**WORK TO COMPLETE**
Reproduce every one of the rows below word for word, changing nothing.

Target position records:
__________________________________________________

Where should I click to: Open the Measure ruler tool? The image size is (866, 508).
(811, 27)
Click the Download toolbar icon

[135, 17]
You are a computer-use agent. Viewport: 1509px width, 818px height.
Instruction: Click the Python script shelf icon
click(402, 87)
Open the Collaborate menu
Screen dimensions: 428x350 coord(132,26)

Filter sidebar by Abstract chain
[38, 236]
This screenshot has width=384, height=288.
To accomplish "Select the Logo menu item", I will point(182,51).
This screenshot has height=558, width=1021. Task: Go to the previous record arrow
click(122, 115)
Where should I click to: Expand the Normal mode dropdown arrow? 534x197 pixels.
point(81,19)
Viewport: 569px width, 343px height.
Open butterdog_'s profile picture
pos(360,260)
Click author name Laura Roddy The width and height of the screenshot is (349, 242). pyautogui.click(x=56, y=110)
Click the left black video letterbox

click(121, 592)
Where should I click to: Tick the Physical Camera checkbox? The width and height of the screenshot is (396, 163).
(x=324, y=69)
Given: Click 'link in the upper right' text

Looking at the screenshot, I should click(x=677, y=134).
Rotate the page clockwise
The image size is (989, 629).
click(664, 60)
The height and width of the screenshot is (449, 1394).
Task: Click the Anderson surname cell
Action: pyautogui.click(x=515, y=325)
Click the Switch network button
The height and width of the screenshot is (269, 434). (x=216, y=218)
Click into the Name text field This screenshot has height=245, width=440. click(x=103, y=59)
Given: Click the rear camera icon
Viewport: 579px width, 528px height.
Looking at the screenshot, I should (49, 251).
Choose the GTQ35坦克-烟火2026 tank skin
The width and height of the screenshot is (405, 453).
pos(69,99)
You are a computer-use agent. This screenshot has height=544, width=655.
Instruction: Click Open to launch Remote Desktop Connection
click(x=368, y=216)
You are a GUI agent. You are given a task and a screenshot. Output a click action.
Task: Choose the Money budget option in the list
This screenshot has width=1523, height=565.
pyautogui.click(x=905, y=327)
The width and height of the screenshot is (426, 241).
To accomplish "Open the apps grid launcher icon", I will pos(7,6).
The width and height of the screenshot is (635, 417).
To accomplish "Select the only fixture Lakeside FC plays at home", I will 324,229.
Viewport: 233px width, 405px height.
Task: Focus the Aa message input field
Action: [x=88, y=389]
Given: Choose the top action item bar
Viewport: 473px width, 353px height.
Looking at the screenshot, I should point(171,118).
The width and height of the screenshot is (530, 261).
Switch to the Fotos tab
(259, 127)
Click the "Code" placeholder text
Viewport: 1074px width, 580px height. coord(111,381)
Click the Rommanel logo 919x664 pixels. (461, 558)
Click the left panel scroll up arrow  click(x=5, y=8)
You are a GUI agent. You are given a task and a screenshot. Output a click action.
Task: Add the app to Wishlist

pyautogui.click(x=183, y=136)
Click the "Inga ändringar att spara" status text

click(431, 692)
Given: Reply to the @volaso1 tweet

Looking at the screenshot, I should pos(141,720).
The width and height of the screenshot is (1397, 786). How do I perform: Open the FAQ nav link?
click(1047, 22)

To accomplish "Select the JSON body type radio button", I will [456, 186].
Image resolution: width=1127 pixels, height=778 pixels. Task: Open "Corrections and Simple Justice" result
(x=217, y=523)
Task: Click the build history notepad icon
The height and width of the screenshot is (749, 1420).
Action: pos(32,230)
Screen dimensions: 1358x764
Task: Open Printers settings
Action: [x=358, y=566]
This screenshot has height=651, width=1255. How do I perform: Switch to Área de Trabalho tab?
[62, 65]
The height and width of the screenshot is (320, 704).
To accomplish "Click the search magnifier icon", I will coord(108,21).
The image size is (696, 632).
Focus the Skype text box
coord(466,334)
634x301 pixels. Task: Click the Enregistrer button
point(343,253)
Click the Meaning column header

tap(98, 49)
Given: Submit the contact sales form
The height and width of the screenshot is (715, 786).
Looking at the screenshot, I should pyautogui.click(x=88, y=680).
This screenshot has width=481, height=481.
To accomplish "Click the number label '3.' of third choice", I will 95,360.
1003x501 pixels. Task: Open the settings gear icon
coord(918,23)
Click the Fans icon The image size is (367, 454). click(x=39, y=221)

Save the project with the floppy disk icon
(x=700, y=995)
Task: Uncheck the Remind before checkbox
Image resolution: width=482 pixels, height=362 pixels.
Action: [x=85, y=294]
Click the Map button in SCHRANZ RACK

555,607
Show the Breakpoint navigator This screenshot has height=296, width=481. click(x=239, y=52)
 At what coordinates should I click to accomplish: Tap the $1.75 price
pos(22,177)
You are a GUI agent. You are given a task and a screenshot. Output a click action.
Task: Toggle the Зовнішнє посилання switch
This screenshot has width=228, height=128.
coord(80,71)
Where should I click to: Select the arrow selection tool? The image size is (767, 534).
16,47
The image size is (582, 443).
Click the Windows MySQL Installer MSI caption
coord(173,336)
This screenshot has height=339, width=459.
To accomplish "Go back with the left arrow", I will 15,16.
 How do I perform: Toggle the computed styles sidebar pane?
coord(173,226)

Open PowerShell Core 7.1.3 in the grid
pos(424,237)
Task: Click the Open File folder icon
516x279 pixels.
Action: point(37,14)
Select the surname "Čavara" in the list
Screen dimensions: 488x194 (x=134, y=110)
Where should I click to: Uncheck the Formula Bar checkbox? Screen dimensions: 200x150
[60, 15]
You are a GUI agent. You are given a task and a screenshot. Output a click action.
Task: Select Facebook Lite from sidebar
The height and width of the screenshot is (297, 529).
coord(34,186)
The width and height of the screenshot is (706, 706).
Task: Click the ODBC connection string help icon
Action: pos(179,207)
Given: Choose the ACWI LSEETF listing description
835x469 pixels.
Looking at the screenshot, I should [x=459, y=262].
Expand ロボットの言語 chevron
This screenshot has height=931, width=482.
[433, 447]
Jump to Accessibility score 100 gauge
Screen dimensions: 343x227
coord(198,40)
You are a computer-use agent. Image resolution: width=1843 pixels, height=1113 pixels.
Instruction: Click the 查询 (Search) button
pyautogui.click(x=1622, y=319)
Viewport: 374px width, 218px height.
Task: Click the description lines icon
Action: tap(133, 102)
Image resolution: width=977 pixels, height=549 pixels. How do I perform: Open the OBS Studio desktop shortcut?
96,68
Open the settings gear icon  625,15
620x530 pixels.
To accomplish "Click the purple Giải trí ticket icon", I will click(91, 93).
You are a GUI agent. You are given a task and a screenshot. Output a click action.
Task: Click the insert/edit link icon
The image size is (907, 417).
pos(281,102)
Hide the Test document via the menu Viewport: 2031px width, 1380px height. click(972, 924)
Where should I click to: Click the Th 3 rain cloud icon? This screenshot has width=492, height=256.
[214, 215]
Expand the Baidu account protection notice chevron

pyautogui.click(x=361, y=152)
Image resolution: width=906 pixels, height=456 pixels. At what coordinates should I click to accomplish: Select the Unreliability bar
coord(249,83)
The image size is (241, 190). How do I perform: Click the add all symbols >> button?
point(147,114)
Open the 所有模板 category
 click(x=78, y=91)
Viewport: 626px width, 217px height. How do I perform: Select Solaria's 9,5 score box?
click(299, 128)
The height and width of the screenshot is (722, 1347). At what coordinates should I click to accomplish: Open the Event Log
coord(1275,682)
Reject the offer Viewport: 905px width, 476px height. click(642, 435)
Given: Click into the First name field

__________________________________________________

**RESPONSE**
Where should I click to: Open the Measure ruler tool? The image size is (866, 508).
(811, 27)
Click the Download toolbar icon

[135, 17]
You are a computer-use agent. Viewport: 1509px width, 818px height.
Instruction: Click the Python script shelf icon
click(402, 87)
Open the Collaborate menu
Screen dimensions: 428x350 coord(132,26)

Filter sidebar by Abstract chain
[38, 236]
This screenshot has width=384, height=288.
To accomplish "Select the Logo menu item", I will point(182,51).
This screenshot has height=558, width=1021. Task: Go to the previous record arrow
click(122, 115)
Where should I click to: Expand the Normal mode dropdown arrow? 534x197 pixels.
point(81,19)
Viewport: 569px width, 343px height.
Open butterdog_'s profile picture
pos(360,260)
Click author name Laura Roddy The width and height of the screenshot is (349, 242). pyautogui.click(x=56, y=110)
Click the left black video letterbox

click(121, 592)
Where should I click to: Tick the Physical Camera checkbox? The width and height of the screenshot is (396, 163).
(x=324, y=69)
Given: Click 'link in the upper right' text

Looking at the screenshot, I should click(x=677, y=134).
Rotate the page clockwise
The image size is (989, 629).
click(664, 60)
The height and width of the screenshot is (449, 1394).
Task: Click the Anderson surname cell
Action: pyautogui.click(x=515, y=325)
Click the Switch network button
The height and width of the screenshot is (269, 434). (x=216, y=218)
Click into the Name text field This screenshot has height=245, width=440. click(x=103, y=59)
Given: Click the rear camera icon
Viewport: 579px width, 528px height.
Looking at the screenshot, I should (49, 251).
Choose the GTQ35坦克-烟火2026 tank skin
The width and height of the screenshot is (405, 453).
pos(69,99)
You are a computer-use agent. This screenshot has height=544, width=655.
Instruction: Click Open to launch Remote Desktop Connection
click(x=368, y=216)
You are a GUI agent. You are given a task and a screenshot. Output a click action.
Task: Choose the Money budget option in the list
This screenshot has width=1523, height=565.
pyautogui.click(x=905, y=327)
The width and height of the screenshot is (426, 241).
To accomplish "Open the apps grid launcher icon", I will pos(7,6).
The width and height of the screenshot is (635, 417).
To accomplish "Select the only fixture Lakeside FC plays at home", I will 324,229.
Viewport: 233px width, 405px height.
Task: Focus the Aa message input field
Action: [x=88, y=389]
Given: Choose the top action item bar
Viewport: 473px width, 353px height.
Looking at the screenshot, I should point(171,118).
The width and height of the screenshot is (530, 261).
Switch to the Fotos tab
(259, 127)
Click the "Code" placeholder text
Viewport: 1074px width, 580px height. coord(111,381)
Click the Rommanel logo 919x664 pixels. (461, 558)
Click the left panel scroll up arrow  click(x=5, y=8)
You are a GUI agent. You are given a task and a screenshot. Output a click action.
Task: Add the app to Wishlist

pyautogui.click(x=183, y=136)
Click the "Inga ändringar att spara" status text

click(431, 692)
Given: Reply to the @volaso1 tweet

Looking at the screenshot, I should pos(141,720).
The width and height of the screenshot is (1397, 786). How do I perform: Open the FAQ nav link?
click(1047, 22)

To accomplish "Select the JSON body type radio button", I will [456, 186].
Image resolution: width=1127 pixels, height=778 pixels. Task: Open "Corrections and Simple Justice" result
(x=217, y=523)
Task: Click the build history notepad icon
The height and width of the screenshot is (749, 1420).
Action: pos(32,230)
Screen dimensions: 1358x764
Task: Open Printers settings
Action: [x=358, y=566]
This screenshot has height=651, width=1255. How do I perform: Switch to Área de Trabalho tab?
[62, 65]
The height and width of the screenshot is (320, 704).
To accomplish "Click the search magnifier icon", I will coord(108,21).
The image size is (696, 632).
Focus the Skype text box
coord(466,334)
634x301 pixels. Task: Click the Enregistrer button
point(343,253)
Click the Meaning column header

tap(98, 49)
Given: Submit the contact sales form
The height and width of the screenshot is (715, 786).
Looking at the screenshot, I should pyautogui.click(x=88, y=680).
This screenshot has width=481, height=481.
To accomplish "Click the number label '3.' of third choice", I will 95,360.
1003x501 pixels. Task: Open the settings gear icon
coord(918,23)
Click the Fans icon The image size is (367, 454). click(x=39, y=221)

Save the project with the floppy disk icon
(x=700, y=995)
Task: Uncheck the Remind before checkbox
Image resolution: width=482 pixels, height=362 pixels.
Action: [x=85, y=294]
Click the Map button in SCHRANZ RACK

555,607
Show the Breakpoint navigator This screenshot has height=296, width=481. click(x=239, y=52)
 At what coordinates should I click to accomplish: Tap the $1.75 price
pos(22,177)
You are a GUI agent. You are given a task and a screenshot. Output a click action.
Task: Toggle the Зовнішнє посилання switch
This screenshot has width=228, height=128.
coord(80,71)
Where should I click to: Select the arrow selection tool? The image size is (767, 534).
16,47
The image size is (582, 443).
Click the Windows MySQL Installer MSI caption
coord(173,336)
This screenshot has height=339, width=459.
To accomplish "Go back with the left arrow", I will 15,16.
 How do I perform: Toggle the computed styles sidebar pane?
coord(173,226)

Open PowerShell Core 7.1.3 in the grid
pos(424,237)
Task: Click the Open File folder icon
516x279 pixels.
Action: point(37,14)
Select the surname "Čavara" in the list
Screen dimensions: 488x194 (x=134, y=110)
Where should I click to: Uncheck the Formula Bar checkbox? Screen dimensions: 200x150
[60, 15]
You are a GUI agent. You are given a task and a screenshot. Output a click action.
Task: Select Facebook Lite from sidebar
The height and width of the screenshot is (297, 529).
coord(34,186)
The width and height of the screenshot is (706, 706).
Task: Click the ODBC connection string help icon
Action: pos(179,207)
Given: Choose the ACWI LSEETF listing description
835x469 pixels.
Looking at the screenshot, I should [x=459, y=262].
Expand ロボットの言語 chevron
This screenshot has height=931, width=482.
[433, 447]
Jump to Accessibility score 100 gauge
Screen dimensions: 343x227
coord(198,40)
You are a computer-use agent. Image resolution: width=1843 pixels, height=1113 pixels.
Instruction: Click the 查询 (Search) button
pyautogui.click(x=1622, y=319)
Viewport: 374px width, 218px height.
Task: Click the description lines icon
Action: tap(133, 102)
Image resolution: width=977 pixels, height=549 pixels. How do I perform: Open the OBS Studio desktop shortcut?
96,68
Open the settings gear icon  625,15
620x530 pixels.
To accomplish "Click the purple Giải trí ticket icon", I will click(91, 93).
You are a GUI agent. You are given a task and a screenshot. Output a click action.
Task: Click the insert/edit link icon
The image size is (907, 417).
pos(281,102)
Hide the Test document via the menu Viewport: 2031px width, 1380px height. click(972, 924)
Where should I click to: Click the Th 3 rain cloud icon? This screenshot has width=492, height=256.
[214, 215]
Expand the Baidu account protection notice chevron

pyautogui.click(x=361, y=152)
Image resolution: width=906 pixels, height=456 pixels. At what coordinates should I click to accomplish: Select the Unreliability bar
coord(249,83)
The image size is (241, 190). How do I perform: Click the add all symbols >> button?
point(147,114)
Open the 所有模板 category
 click(x=78, y=91)
Viewport: 626px width, 217px height. How do I perform: Select Solaria's 9,5 score box?
click(299, 128)
The height and width of the screenshot is (722, 1347). At what coordinates should I click to accomplish: Open the Event Log
coord(1275,682)
Reject the offer Viewport: 905px width, 476px height. click(642, 435)
Given: Click into the First name field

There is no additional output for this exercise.